- Requirement
From the records, pick out and copy each line containing "status".
=== Task material ===
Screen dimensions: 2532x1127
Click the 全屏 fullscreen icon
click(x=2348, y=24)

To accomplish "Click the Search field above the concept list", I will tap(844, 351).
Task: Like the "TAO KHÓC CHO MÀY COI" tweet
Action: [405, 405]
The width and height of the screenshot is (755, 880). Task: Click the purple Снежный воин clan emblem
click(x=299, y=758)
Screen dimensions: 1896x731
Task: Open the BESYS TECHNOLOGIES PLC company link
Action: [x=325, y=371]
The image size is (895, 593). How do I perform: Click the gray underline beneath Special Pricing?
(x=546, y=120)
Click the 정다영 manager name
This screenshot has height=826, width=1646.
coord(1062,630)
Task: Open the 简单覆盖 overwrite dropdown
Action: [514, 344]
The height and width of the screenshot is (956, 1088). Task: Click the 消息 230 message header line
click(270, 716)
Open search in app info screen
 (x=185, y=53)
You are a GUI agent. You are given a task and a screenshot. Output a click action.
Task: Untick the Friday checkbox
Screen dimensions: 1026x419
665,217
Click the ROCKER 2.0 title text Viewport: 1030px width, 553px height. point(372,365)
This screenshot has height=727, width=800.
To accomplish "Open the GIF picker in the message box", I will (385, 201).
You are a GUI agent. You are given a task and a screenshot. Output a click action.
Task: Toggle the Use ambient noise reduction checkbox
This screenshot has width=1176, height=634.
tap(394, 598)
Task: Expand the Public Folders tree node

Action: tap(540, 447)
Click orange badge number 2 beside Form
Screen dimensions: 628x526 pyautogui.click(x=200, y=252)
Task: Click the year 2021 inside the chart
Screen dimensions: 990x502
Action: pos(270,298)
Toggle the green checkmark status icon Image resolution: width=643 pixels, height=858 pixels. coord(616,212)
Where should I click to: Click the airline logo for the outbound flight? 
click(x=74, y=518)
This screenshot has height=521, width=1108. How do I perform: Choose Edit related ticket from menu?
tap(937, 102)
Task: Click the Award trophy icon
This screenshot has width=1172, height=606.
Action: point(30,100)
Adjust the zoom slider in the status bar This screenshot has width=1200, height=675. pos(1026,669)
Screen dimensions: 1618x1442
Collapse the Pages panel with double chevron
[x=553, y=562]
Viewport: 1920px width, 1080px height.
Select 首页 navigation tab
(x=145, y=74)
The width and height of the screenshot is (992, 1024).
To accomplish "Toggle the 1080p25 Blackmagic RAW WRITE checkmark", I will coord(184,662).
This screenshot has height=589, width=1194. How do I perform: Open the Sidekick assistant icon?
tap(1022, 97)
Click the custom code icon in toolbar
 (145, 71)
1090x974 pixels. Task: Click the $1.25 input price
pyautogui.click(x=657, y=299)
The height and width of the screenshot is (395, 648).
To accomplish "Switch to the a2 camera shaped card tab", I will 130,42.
===
- Answer
Toggle the green checkmark status icon Image resolution: width=643 pixels, height=858 pixels. coord(616,212)
Adjust the zoom slider in the status bar This screenshot has width=1200, height=675. pos(1026,669)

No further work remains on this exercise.